I know that God was looking out for me back then. Somehow in the divine tapestry of the universe I found her Instagram account and was given a foreshadowing into my own future. Of course, I had no idea back then, but now I am certain of this. When I was diagnosed, I remembered her and it helped me to know that I wasn’t alone, and that I needed to be optimistic and unafraid. At the same time I discovered her Instagram, I had the small lump in my right boob. Even after seeing the 24 year old girl with breast cancer, I was still disavowed with the notion that I might have cancer also. I used any excuse available. “Well my doctor said it looks like a fibroid, and so I trust the expert’s opinion.” I didn’t trust the gut feeling that was nagging at me. Also at that time, my mind was clouded as I was divorcing my ex-husband so I didn’t even have a spare brain cell left to consider the possibility of cancer. I was just certain that those things don’t happen. Nobody gets dealt a hand that includes an unfaithful, narcissistic husband AND breast cancer at 28. That shit DOES NOT happen… right?

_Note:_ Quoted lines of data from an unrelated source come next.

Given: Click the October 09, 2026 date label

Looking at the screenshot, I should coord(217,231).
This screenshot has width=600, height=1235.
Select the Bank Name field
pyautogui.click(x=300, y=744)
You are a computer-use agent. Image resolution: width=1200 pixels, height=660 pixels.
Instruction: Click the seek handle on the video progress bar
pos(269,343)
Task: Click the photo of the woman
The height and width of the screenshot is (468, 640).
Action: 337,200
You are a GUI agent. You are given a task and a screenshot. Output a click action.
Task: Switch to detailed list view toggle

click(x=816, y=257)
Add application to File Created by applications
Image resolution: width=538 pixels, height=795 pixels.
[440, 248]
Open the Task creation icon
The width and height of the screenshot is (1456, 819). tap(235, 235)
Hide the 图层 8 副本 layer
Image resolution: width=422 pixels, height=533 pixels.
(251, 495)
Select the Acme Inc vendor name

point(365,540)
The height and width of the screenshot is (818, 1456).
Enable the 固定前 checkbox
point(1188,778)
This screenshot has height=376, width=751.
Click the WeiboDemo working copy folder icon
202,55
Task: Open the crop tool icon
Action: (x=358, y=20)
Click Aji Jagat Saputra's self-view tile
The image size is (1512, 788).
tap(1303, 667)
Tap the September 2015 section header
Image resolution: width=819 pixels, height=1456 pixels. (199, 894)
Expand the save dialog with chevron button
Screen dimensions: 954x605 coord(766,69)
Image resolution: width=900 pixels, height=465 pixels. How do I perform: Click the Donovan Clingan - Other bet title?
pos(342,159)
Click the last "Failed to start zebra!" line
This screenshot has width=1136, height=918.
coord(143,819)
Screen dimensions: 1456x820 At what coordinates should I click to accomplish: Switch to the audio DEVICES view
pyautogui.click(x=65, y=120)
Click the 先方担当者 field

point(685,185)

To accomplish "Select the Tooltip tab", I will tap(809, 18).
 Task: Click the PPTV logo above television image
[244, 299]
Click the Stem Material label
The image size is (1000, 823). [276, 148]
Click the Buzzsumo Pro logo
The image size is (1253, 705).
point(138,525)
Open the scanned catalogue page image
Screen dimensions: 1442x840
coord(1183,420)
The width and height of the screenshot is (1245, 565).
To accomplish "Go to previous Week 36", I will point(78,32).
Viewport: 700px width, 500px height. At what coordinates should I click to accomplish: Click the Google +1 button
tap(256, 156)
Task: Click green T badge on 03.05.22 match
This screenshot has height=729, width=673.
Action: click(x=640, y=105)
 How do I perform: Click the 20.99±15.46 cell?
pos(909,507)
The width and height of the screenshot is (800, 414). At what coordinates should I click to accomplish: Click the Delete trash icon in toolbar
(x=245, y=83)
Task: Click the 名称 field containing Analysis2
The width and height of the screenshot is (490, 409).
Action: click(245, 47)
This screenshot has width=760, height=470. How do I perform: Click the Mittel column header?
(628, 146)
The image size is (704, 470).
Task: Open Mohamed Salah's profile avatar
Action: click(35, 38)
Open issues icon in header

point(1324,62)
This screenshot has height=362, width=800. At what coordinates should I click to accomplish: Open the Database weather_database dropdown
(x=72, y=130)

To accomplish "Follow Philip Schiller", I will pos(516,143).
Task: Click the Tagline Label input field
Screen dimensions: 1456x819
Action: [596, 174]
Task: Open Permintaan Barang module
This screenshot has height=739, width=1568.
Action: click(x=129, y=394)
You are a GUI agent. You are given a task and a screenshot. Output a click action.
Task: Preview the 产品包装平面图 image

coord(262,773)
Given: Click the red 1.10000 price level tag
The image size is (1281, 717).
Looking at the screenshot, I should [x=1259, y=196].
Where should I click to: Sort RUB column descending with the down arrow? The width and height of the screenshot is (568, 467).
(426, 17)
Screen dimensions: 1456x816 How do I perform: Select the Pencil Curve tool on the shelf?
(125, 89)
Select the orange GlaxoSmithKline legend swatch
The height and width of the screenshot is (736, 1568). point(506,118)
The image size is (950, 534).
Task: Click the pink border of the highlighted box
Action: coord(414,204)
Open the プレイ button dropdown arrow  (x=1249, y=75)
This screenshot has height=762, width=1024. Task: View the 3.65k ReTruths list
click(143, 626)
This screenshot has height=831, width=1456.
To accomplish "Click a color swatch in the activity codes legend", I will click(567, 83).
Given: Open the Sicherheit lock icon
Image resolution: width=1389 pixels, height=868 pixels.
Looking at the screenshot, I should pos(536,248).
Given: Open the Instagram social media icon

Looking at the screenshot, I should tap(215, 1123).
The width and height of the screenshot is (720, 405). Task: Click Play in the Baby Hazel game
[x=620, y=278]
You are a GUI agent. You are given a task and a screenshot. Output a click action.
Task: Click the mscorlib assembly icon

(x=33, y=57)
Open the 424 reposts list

Well, whatever boo-hoo it happened. I tripped over the elephant because I didn’t believe that elephants existed. I ignored the signs. I didn’t listen to my body or my intuition. My point is: don’t let that happen to you, safeguard your life. You can still run full speed ahead, like I am doing, just keep your head up and pay attention to the signs along the way. If you have family members who have cancer, you especially can’t think that it couldn’t happen to you. My father’s side of the family carries the ATM genetic mutation, which we only recently found out in light of my cancer diagnosis. I’ve encouraged them all to get tested for this mutation. If you carried a cancer gene wouldn’t you want to know so you could prepare and defend yourself from this horrible disease? I wish I had known before it was too late, because now I’ve lost my boobs and my hair. So please don’t be naïve and think it can’t happen to you, cancer can happen to anybody. Please visit your doctor regularly and speak up about any pains and issue, no matter how small. And please for the love of God get a mammogram if you’re over 40 and a biopsy on any breast lumps no matter how old you are. Either way, when you get those results you’ll either be relieved that you’re in the clear or relieved that you’ve caught the cancer before it can do any damage.